Some of the tactics utilized by the company sound eerily familiar... I was beginning to see some of the same practices within the Upstate NY district of Starbucks... hmm...

Unfortunately, one of my uncles is a manager of a Superstore in Houston. And unfortunately, he's brainwashed at the moment. I remember beginning to get into an argument with him last year about why I would never shop or work for Wal-Mart. As expected, he felt the need to defend his job. I decided to stop the conversation before it got too heated and before I made him feel like a buffoon for working for such an unethical company. I wonder how (or rather, if) his opinion of the company has changed a year later.

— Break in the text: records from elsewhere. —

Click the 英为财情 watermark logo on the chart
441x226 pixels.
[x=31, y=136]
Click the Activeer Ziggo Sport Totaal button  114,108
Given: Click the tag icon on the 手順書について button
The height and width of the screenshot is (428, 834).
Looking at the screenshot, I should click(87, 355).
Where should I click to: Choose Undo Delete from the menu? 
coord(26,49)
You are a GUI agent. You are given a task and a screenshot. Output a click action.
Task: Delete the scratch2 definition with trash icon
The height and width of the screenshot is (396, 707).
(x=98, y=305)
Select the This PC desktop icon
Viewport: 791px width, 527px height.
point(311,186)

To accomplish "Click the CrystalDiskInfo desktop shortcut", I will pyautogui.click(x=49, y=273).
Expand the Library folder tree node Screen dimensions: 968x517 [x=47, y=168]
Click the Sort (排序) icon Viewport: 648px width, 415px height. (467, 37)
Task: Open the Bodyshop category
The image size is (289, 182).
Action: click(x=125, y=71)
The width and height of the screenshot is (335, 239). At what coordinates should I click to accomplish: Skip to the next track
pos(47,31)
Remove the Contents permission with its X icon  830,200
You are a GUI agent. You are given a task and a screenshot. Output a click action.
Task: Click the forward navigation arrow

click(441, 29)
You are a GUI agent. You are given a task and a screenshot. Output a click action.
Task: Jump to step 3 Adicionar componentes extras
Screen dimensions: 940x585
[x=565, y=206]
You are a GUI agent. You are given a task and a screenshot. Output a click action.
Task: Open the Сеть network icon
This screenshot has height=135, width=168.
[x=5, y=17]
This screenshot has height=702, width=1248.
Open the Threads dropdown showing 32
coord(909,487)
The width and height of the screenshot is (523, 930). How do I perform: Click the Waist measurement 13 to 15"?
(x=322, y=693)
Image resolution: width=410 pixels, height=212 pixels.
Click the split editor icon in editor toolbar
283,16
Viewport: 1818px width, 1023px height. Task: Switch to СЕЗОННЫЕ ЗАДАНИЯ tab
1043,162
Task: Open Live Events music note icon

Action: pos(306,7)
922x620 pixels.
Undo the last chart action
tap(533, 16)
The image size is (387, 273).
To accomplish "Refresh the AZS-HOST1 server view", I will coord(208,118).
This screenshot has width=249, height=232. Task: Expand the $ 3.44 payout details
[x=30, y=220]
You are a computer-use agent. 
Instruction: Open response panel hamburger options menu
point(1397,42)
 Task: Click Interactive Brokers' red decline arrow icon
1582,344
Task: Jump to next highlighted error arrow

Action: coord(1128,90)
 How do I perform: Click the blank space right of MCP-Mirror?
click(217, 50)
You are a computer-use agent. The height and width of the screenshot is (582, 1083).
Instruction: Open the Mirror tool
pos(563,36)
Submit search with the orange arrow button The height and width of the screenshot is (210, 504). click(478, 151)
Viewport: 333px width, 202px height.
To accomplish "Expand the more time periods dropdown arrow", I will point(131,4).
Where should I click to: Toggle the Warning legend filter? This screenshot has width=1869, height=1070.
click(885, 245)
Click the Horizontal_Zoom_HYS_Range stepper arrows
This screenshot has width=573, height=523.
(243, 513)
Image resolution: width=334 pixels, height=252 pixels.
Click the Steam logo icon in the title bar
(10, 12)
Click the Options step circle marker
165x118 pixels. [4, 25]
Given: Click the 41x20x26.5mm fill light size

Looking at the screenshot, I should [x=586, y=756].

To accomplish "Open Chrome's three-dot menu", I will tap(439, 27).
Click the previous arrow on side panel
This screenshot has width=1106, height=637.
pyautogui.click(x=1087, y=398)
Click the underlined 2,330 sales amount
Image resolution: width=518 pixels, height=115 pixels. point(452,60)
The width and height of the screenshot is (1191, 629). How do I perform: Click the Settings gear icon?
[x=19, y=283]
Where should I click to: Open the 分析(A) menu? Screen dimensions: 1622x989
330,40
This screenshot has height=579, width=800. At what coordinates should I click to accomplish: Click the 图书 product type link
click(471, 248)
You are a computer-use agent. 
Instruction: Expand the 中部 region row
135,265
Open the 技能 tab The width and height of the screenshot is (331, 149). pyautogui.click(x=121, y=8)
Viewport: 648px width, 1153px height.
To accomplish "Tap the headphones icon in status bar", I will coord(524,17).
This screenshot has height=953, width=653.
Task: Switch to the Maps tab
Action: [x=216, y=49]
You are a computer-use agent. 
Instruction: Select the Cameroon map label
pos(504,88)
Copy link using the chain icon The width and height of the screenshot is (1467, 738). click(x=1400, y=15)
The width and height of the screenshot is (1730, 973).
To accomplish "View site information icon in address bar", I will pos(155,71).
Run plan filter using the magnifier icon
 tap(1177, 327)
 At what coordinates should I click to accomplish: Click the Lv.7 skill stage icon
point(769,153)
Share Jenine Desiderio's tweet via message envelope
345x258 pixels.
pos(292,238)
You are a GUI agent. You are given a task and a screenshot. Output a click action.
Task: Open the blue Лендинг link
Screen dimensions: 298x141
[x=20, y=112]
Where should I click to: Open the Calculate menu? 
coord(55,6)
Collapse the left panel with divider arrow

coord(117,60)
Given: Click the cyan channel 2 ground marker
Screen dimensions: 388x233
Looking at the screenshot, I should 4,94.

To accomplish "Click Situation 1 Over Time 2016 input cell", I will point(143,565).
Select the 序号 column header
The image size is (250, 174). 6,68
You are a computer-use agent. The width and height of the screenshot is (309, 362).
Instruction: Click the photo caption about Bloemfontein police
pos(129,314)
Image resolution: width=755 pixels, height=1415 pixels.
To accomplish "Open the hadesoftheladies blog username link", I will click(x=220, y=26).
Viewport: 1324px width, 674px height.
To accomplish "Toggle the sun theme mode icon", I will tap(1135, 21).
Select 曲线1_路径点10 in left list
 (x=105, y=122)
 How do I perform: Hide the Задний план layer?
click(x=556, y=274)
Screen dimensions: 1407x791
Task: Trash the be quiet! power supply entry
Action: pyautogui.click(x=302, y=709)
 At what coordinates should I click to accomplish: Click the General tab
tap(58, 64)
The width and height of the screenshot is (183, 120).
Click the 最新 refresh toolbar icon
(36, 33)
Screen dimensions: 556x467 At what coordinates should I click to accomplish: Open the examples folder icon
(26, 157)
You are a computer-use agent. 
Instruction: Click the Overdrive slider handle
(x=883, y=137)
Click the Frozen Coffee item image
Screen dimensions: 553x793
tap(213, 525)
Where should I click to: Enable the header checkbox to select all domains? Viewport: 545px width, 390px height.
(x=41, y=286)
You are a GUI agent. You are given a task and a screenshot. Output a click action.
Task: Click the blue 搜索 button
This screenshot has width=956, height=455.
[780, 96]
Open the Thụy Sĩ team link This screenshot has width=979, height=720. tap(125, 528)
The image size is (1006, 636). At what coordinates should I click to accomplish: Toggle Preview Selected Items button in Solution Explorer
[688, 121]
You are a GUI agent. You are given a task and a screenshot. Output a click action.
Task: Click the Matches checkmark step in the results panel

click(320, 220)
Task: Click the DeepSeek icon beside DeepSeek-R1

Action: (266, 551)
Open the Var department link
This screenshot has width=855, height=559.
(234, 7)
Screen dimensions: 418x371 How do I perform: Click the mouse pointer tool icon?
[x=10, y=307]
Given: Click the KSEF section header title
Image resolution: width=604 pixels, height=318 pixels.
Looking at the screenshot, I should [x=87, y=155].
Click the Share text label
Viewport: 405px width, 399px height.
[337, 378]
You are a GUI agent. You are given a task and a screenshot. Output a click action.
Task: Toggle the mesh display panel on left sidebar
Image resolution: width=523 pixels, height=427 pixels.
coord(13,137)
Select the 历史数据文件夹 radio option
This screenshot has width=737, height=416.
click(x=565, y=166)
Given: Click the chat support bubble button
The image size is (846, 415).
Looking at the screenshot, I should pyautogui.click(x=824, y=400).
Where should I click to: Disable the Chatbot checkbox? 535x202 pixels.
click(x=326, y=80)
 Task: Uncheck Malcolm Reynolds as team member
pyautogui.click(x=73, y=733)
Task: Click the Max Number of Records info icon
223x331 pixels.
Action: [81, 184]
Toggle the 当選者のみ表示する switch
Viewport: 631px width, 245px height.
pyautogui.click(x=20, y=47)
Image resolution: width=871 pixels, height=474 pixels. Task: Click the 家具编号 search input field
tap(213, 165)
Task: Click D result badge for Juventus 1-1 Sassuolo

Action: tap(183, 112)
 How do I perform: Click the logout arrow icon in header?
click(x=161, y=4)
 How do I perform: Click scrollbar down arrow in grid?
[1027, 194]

My roommate, Morgan, actually had considered working for Wally World whenever he graduated out of college as a manager. He asked what I thought about it, and I let him know how I felt about the company. I pretty much equate working for Wal-Mart on the same level as working for Philip Morris. (Or Altria, as the company is called now) How could anyone go to work every morning, knowing full well that your paycheck has been funded, in large part, thanks to the amoral practices instituted by your bosses? He tried to defend the company, pretty much spitting the textbook responses he learned here at the School of Management in Syracuse. But there really isn't any kind of defense for what the company has done to the American landscape. The so-called "low prices" that you get when you shop at Wal-Mart actually are only low because your tax dollars have paid for the rest...

Watch the documentary for an introduction into the kinds of business practices this company engages in. And then do what people in New York have been doing for years: reject any kind of proposal that talks of bringing yet another fucking Wal-Mart into your area.